Top of MATERIAL SUPPLIED

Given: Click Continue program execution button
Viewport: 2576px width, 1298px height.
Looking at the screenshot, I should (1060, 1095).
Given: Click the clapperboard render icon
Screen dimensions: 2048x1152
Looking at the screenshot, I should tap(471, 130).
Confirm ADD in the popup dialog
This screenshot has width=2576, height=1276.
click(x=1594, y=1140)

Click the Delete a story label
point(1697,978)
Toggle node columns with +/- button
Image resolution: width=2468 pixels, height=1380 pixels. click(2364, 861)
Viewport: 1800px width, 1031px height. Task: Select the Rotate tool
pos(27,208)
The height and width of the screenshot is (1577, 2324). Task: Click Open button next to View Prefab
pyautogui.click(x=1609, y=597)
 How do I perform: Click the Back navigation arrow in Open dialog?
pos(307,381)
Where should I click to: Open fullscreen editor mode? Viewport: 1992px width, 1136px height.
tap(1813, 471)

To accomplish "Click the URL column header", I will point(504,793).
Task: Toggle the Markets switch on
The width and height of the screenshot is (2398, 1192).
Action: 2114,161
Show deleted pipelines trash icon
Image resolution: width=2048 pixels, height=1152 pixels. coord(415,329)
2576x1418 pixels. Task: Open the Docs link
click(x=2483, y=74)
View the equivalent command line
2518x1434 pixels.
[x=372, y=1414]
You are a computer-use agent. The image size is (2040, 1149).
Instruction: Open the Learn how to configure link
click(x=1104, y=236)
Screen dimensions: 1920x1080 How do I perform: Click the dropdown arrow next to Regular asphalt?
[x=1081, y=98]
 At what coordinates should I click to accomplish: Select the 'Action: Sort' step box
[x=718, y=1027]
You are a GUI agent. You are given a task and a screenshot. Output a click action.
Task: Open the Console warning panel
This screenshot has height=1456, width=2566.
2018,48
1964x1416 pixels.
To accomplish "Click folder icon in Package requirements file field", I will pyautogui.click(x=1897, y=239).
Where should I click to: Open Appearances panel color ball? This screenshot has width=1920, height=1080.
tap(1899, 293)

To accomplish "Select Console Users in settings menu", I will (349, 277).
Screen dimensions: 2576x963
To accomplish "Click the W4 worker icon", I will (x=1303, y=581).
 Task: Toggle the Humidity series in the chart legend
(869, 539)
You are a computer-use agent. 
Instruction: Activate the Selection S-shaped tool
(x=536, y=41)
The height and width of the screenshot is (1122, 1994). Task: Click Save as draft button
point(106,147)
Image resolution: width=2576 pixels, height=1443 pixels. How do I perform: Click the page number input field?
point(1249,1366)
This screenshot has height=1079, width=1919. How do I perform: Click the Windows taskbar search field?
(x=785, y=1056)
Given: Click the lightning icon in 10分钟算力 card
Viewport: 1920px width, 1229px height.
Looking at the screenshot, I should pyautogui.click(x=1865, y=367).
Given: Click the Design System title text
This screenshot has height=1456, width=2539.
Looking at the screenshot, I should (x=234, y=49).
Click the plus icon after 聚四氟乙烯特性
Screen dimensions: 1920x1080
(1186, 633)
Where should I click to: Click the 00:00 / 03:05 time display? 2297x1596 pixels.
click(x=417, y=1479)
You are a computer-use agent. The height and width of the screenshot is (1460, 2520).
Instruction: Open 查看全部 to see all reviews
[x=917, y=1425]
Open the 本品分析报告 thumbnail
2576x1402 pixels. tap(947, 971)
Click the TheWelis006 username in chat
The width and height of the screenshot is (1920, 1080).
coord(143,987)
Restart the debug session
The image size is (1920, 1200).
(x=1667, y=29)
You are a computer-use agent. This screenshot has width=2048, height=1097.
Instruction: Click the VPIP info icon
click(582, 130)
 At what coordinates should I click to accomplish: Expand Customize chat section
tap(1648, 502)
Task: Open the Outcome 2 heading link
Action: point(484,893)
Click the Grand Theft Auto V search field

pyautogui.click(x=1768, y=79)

Bottom of MATERIAL SUPPLIED

WORK TASK ▸
Your task is to repeat every entry above exactly.

FINISHED EXERCISE ▸
Given: Click Continue program execution button
Viewport: 2576px width, 1298px height.
Looking at the screenshot, I should (1060, 1095).
Given: Click the clapperboard render icon
Screen dimensions: 2048x1152
Looking at the screenshot, I should tap(471, 130).
Confirm ADD in the popup dialog
This screenshot has width=2576, height=1276.
click(x=1594, y=1140)

Click the Delete a story label
point(1697,978)
Toggle node columns with +/- button
Image resolution: width=2468 pixels, height=1380 pixels. click(2364, 861)
Viewport: 1800px width, 1031px height. Task: Select the Rotate tool
pos(27,208)
The height and width of the screenshot is (1577, 2324). Task: Click Open button next to View Prefab
pyautogui.click(x=1609, y=597)
 How do I perform: Click the Back navigation arrow in Open dialog?
pos(307,381)
Where should I click to: Open fullscreen editor mode? Viewport: 1992px width, 1136px height.
tap(1813, 471)

To accomplish "Click the URL column header", I will point(504,793).
Task: Toggle the Markets switch on
The width and height of the screenshot is (2398, 1192).
Action: 2114,161
Show deleted pipelines trash icon
Image resolution: width=2048 pixels, height=1152 pixels. coord(415,329)
2576x1418 pixels. Task: Open the Docs link
click(x=2483, y=74)
View the equivalent command line
2518x1434 pixels.
[x=372, y=1414]
You are a computer-use agent. The image size is (2040, 1149).
Instruction: Open the Learn how to configure link
click(x=1104, y=236)
Screen dimensions: 1920x1080 How do I perform: Click the dropdown arrow next to Regular asphalt?
[x=1081, y=98]
 At what coordinates should I click to accomplish: Select the 'Action: Sort' step box
[x=718, y=1027]
You are a GUI agent. You are given a task and a screenshot. Output a click action.
Task: Open the Console warning panel
This screenshot has height=1456, width=2566.
2018,48
1964x1416 pixels.
To accomplish "Click folder icon in Package requirements file field", I will pyautogui.click(x=1897, y=239).
Where should I click to: Open Appearances panel color ball? This screenshot has width=1920, height=1080.
tap(1899, 293)

To accomplish "Select Console Users in settings menu", I will (349, 277).
Screen dimensions: 2576x963
To accomplish "Click the W4 worker icon", I will (x=1303, y=581).
 Task: Toggle the Humidity series in the chart legend
(869, 539)
You are a computer-use agent. 
Instruction: Activate the Selection S-shaped tool
(x=536, y=41)
The height and width of the screenshot is (1122, 1994). Task: Click Save as draft button
point(106,147)
Image resolution: width=2576 pixels, height=1443 pixels. How do I perform: Click the page number input field?
point(1249,1366)
This screenshot has height=1079, width=1919. How do I perform: Click the Windows taskbar search field?
(x=785, y=1056)
Given: Click the lightning icon in 10分钟算力 card
Viewport: 1920px width, 1229px height.
Looking at the screenshot, I should pyautogui.click(x=1865, y=367).
Given: Click the Design System title text
This screenshot has height=1456, width=2539.
Looking at the screenshot, I should (x=234, y=49).
Click the plus icon after 聚四氟乙烯特性
Screen dimensions: 1920x1080
(1186, 633)
Where should I click to: Click the 00:00 / 03:05 time display? 2297x1596 pixels.
click(x=417, y=1479)
You are a computer-use agent. The height and width of the screenshot is (1460, 2520).
Instruction: Open 查看全部 to see all reviews
[x=917, y=1425]
Open the 本品分析报告 thumbnail
2576x1402 pixels. tap(947, 971)
Click the TheWelis006 username in chat
The width and height of the screenshot is (1920, 1080).
coord(143,987)
Restart the debug session
The image size is (1920, 1200).
(x=1667, y=29)
You are a computer-use agent. This screenshot has width=2048, height=1097.
Instruction: Click the VPIP info icon
click(582, 130)
 At what coordinates should I click to accomplish: Expand Customize chat section
tap(1648, 502)
Task: Open the Outcome 2 heading link
Action: point(484,893)
Click the Grand Theft Auto V search field

pyautogui.click(x=1768, y=79)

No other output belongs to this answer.